En France, la procédure de demande d'autorisation provisoire de travail pour l'exercice d'une activité salariée est prévue par les dispositions des articles L5221-5 et suivants du code du travail. S'agissant des professions réglementées, le respect des conditions d'exercice est vérifié conformément aux dispositions des articles R5221-4 et R5221-20 du code du travail.

En 2018, trente-huit demandes d'autorisations de travail ont été adressées au ministère de l'intérieur, mais aucune ne concernait l'exercice d'une profession réglementée : seulement cinq autorisations ont été délivrées à des ayants droit d'agents des missions diplomatiques en France, contre six l'année précédente. Le ministère de l'Europe et des affaires étrangères relève à ce titre que les accords organisant l'emploi des conjoints, ainsi que les pratiques issues des échanges de notes verbales, profitent davantage aux conjoints d'agents français qu'à ceux des autres États.

3. Immunités civiles, administratives et pénales

Les articles 4 et 5 traitent des immunités civiles, administratives et pénales.

Les immunités de juridiction civile, administrative et d'exécution ne s'appliquent pas dans le cadre de l'exercice d'une activité professionnelle, à la différence de l'immunité pénale. Toutefois, en cas de délit grave commis dans le cadre professionnel, l'immunité de juridiction pénale peut faire l'objet d'une demande de renonciation de la part de l'État accréditaire ; en revanche, cette demande ne sera pas applicable à l'exécution de la sentence, qui devra faire l'objet d'une renonciation spécifique.

4. Régimes fiscal et de protection sociale

S'agissant de la protection sociale du salarié, l' article 6 prévoit que « les membres de la famille sont soumis à la législation applicable en matière d'imposition et de sécurité sociale de l'État d'accueil pour tout ce qui concerne leur emploi salarié dans cet État » . Ainsi, en application de l'article L160-1 du code de la sécurité sociale, les intéressés devront être affiliés à l'assurance maladie française dès lors qu'ils exercent une activité professionnelle en France.

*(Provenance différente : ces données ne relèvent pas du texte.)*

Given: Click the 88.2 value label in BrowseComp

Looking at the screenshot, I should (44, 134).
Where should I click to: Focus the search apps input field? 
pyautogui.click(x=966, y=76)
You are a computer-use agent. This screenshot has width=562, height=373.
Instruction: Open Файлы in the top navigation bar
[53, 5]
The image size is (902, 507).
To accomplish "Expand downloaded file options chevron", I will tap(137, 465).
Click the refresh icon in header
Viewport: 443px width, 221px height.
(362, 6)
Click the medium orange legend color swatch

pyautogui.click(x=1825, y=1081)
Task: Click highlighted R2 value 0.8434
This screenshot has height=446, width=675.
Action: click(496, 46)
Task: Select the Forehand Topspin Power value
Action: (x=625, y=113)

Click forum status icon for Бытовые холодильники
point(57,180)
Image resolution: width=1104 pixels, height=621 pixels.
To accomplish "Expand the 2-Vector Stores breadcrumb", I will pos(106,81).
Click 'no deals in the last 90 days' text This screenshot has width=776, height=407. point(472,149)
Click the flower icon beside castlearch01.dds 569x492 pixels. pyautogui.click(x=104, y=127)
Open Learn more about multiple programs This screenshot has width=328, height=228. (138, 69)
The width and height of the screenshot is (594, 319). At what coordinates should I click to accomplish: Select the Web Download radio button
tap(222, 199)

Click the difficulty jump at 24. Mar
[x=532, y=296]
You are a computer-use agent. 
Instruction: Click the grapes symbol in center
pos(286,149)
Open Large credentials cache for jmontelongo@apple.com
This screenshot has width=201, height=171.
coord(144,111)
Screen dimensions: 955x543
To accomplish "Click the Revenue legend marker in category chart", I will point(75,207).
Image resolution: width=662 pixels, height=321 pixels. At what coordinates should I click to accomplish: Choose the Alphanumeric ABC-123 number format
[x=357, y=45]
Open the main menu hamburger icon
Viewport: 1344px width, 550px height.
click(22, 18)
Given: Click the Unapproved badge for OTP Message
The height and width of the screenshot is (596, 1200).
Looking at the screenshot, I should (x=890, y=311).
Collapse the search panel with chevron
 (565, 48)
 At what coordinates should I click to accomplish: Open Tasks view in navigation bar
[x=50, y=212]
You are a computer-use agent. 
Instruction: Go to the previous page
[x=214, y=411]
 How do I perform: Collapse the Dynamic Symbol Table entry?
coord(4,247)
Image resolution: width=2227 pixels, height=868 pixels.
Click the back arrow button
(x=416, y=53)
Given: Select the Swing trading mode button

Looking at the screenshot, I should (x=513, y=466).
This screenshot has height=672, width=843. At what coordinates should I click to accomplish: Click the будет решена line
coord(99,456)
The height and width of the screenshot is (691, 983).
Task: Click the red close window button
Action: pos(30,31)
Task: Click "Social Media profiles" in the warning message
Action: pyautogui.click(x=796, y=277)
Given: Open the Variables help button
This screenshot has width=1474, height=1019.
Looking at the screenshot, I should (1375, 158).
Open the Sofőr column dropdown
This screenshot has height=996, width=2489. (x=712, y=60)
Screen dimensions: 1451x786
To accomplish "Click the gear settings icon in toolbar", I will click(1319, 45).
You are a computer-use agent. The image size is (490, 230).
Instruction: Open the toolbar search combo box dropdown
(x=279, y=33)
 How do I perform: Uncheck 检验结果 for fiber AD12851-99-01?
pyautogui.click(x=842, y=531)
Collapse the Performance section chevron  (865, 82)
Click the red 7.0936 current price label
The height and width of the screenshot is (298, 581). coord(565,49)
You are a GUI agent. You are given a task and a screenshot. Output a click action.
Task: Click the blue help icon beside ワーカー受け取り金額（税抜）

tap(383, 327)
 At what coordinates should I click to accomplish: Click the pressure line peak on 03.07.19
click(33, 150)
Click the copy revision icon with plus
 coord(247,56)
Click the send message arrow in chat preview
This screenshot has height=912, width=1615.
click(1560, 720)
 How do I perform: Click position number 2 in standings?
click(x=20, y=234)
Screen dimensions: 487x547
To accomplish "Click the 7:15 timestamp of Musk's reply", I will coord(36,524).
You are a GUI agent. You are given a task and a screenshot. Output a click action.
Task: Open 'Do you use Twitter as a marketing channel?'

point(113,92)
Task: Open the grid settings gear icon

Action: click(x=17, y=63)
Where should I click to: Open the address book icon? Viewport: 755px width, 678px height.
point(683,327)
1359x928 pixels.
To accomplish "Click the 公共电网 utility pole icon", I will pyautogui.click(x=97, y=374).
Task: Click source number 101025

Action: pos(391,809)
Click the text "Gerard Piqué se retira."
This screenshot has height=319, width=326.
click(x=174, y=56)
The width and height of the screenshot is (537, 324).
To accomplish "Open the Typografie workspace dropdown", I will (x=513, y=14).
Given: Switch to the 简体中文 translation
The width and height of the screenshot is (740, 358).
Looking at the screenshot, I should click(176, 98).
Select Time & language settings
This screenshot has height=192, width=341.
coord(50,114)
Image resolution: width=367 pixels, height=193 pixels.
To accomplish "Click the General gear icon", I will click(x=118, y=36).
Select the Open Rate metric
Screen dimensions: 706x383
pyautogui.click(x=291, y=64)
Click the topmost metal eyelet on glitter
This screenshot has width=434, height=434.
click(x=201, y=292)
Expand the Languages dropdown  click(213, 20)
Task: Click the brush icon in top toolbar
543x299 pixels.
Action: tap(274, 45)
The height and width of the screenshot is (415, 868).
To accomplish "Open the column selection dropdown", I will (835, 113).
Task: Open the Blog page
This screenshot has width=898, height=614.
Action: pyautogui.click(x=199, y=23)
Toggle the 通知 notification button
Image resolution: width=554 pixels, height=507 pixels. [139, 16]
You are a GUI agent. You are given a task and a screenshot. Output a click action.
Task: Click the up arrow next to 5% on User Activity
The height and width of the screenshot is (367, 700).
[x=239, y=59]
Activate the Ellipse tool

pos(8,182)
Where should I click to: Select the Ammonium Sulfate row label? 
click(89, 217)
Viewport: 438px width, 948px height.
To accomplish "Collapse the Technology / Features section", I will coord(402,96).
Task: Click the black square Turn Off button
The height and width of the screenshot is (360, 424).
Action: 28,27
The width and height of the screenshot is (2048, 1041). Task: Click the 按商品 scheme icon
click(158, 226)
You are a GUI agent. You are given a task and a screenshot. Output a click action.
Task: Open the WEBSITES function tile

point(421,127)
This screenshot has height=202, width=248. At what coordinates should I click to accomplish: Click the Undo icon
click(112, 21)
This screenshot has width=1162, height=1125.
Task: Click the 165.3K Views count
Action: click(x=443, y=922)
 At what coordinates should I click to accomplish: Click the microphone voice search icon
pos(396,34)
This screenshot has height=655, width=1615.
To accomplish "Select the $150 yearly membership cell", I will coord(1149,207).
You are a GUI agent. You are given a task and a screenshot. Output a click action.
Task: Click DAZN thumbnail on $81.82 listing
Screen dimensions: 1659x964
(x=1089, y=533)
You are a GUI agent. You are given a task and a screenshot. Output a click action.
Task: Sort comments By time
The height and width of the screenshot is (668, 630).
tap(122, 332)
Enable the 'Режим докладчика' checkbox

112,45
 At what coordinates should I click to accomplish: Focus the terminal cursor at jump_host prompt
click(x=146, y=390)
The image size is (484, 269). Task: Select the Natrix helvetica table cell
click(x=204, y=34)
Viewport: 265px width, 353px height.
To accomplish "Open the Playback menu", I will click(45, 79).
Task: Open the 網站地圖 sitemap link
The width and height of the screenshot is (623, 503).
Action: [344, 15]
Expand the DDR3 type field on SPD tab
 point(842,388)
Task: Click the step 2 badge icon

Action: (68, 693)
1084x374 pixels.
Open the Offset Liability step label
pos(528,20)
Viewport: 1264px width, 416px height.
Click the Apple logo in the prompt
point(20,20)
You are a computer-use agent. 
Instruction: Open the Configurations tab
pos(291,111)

En outre, les intéressés sont soumis à la législation fiscale de l'État d'accueil pour ce qui concerne l'imposition de leurs revenus.

Enfin, l'article 6 précise, d'une part, que les privilèges douaniers cessent à compter de la date d'autorisation d'exercer un emploi salarié, et d'autre part, que les bénéficiaires ont la possibilité de transférer leurs revenus et indemnités accessoires dans les mêmes conditions que celles prévues par la réglementation de l'État d'accueil pour les travailleurs étrangers.

5. Dispositions finales

L' article 8 précise que l'accord s'applique, en France, aux membres de la famille des agents des missions officielles implantées dans les territoires métropolitains, ainsi que dans les collectivités ultramarines figurant en annexe, à savoir la Guadeloupe, la Martinique, La Réunion, la Guyane et Mayotte.

Enfin, les articles 9 et 10 traitent, de manière classique, de règlement des différends et d'entrée en vigueur de l'accord. À ce titre, le Kosovo a informé la partie française, en septembre 2020, de l'achèvement de son processus de ratification interne.


* 6 D'après l'étude d'impact, le salaire mensuel moyen au Kosovo s'élevait, en 2018, à 558 euros.

* 7 En raison d'un agenda législatif particulièrement chargé avec l'arrivée d'un nouveau gouvernement au mois de février dernier, il n'est pas possible de prévoir l'échéance à laquelle le projet de revue du code civil, et donc la reconnaissance du mariage homosexuel, sera adopté.